### Task objective
Reply solely with the number of lines, in the records underneath, that include the word "heart".

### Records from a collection
*** Begin section ***

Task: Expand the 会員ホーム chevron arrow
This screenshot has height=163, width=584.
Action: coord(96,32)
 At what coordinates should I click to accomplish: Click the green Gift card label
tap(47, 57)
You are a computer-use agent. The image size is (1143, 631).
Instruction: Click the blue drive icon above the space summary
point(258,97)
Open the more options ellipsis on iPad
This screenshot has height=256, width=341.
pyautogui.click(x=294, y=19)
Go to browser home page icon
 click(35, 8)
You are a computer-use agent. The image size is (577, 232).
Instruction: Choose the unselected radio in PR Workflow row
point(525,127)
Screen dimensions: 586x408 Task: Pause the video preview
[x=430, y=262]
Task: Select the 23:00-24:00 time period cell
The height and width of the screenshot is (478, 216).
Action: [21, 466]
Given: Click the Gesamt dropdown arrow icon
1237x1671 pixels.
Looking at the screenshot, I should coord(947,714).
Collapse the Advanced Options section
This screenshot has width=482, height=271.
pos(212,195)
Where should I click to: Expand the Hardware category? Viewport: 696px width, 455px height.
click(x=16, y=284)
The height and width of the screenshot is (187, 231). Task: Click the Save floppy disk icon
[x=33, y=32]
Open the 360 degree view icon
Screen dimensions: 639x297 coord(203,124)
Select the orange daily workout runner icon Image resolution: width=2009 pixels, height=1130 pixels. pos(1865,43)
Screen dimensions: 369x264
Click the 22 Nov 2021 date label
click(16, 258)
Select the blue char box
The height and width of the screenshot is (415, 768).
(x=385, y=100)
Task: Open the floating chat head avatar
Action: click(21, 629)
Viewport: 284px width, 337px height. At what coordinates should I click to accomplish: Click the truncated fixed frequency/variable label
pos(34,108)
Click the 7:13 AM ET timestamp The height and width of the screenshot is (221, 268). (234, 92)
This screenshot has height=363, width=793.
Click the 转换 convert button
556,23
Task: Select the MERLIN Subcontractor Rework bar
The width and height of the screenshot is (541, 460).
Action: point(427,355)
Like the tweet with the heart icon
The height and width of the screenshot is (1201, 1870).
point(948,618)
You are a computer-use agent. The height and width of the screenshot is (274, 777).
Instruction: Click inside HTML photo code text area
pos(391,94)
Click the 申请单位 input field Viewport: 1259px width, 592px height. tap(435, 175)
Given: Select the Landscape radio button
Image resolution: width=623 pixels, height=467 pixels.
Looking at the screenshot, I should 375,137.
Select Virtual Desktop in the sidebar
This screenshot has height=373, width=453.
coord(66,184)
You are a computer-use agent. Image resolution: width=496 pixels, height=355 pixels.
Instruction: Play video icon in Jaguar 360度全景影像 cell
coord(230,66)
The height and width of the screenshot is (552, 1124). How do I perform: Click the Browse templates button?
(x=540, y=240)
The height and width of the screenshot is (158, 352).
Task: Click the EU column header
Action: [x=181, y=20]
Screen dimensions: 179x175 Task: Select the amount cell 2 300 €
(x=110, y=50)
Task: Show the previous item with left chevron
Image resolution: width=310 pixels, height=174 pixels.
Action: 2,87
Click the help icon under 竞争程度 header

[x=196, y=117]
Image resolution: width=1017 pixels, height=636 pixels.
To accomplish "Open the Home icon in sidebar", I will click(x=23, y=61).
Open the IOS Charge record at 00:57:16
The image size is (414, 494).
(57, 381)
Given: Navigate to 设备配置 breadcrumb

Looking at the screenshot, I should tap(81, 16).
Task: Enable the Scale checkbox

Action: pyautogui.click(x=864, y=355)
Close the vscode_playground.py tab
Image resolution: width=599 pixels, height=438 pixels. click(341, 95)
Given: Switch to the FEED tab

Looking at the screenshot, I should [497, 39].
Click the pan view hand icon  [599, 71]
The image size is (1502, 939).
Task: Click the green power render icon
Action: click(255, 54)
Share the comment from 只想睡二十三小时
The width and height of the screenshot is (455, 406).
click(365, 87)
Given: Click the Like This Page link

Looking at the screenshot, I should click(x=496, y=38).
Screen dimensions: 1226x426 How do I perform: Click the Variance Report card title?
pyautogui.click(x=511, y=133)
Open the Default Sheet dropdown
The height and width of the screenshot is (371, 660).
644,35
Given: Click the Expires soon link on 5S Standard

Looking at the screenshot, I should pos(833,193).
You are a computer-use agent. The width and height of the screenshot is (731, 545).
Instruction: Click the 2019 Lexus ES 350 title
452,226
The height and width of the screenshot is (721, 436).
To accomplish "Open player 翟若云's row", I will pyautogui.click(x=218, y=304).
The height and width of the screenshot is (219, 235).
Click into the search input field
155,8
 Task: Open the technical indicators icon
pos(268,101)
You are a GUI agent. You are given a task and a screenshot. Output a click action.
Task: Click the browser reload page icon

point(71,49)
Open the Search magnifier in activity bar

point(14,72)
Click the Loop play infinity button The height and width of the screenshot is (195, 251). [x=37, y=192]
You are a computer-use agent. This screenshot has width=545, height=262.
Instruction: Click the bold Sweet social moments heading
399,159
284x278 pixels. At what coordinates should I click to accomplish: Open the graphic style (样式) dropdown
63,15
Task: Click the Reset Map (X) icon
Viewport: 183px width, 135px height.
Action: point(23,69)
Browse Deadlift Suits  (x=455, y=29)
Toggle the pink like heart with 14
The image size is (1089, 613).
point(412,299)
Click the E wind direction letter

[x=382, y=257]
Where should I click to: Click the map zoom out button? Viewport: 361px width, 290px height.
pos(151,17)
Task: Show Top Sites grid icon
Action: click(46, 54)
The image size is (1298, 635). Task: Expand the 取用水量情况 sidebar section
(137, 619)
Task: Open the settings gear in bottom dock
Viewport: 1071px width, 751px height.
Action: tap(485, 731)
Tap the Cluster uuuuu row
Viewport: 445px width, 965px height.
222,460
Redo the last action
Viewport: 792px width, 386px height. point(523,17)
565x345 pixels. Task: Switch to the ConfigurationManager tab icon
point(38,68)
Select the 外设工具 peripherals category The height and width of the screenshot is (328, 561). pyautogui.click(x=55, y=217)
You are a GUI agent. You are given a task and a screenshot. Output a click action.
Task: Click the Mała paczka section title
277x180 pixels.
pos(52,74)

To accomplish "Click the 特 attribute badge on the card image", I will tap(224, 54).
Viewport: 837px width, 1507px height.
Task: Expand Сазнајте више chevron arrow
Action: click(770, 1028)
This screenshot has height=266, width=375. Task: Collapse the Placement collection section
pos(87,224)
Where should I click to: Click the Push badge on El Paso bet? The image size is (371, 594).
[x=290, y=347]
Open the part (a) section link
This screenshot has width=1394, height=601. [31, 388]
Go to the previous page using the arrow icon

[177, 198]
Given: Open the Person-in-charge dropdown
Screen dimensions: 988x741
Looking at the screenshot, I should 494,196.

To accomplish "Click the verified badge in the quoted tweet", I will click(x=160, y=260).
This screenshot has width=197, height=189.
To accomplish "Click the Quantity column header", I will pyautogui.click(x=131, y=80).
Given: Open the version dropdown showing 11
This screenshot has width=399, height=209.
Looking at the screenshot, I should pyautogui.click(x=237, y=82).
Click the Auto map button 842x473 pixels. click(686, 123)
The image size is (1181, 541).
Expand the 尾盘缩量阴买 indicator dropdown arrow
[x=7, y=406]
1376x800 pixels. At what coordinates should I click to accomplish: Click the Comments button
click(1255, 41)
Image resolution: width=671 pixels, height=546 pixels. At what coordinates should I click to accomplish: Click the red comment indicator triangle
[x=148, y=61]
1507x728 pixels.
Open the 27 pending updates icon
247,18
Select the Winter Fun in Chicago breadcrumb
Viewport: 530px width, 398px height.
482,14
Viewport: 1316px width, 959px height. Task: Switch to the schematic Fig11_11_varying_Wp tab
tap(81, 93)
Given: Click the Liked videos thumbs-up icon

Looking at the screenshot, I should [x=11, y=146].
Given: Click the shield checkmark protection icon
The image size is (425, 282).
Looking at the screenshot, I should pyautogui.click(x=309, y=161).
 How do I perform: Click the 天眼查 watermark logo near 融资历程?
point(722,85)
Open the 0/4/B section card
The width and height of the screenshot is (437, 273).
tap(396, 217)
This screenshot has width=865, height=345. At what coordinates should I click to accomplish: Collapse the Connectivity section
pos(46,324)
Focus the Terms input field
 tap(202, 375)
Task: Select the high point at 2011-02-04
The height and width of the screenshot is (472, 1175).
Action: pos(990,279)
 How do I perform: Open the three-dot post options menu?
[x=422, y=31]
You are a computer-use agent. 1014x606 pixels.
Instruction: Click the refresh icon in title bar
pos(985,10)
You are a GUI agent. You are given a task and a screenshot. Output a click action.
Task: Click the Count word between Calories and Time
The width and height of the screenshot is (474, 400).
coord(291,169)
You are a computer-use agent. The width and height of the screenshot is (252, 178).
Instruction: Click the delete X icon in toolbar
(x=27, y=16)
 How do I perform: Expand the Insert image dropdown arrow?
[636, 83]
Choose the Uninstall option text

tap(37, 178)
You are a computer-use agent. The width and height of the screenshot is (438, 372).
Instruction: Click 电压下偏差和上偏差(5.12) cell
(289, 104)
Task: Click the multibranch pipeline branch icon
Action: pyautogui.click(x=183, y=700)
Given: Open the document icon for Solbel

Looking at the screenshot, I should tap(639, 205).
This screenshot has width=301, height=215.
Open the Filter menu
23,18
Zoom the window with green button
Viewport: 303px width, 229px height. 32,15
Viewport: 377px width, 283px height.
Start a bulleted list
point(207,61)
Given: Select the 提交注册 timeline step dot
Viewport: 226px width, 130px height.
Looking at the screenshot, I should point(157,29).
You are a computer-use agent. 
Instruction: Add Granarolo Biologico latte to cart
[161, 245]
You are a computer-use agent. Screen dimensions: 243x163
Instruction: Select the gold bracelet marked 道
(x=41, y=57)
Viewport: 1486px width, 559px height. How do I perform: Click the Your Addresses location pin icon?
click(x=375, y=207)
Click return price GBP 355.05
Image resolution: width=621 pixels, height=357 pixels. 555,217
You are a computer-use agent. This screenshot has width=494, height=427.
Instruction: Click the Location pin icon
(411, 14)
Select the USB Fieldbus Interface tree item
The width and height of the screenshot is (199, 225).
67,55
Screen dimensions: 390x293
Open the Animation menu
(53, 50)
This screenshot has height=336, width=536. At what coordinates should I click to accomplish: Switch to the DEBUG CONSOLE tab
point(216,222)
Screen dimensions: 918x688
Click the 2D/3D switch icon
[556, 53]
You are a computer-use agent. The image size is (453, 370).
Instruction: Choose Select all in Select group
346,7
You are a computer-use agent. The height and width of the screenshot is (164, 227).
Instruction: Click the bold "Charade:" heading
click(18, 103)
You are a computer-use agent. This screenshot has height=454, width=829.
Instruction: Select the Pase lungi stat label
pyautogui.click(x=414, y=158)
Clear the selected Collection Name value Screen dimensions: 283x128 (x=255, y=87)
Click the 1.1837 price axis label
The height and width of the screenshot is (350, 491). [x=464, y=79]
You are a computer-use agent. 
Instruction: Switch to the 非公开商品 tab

*** End section ***

### Completed exercise
2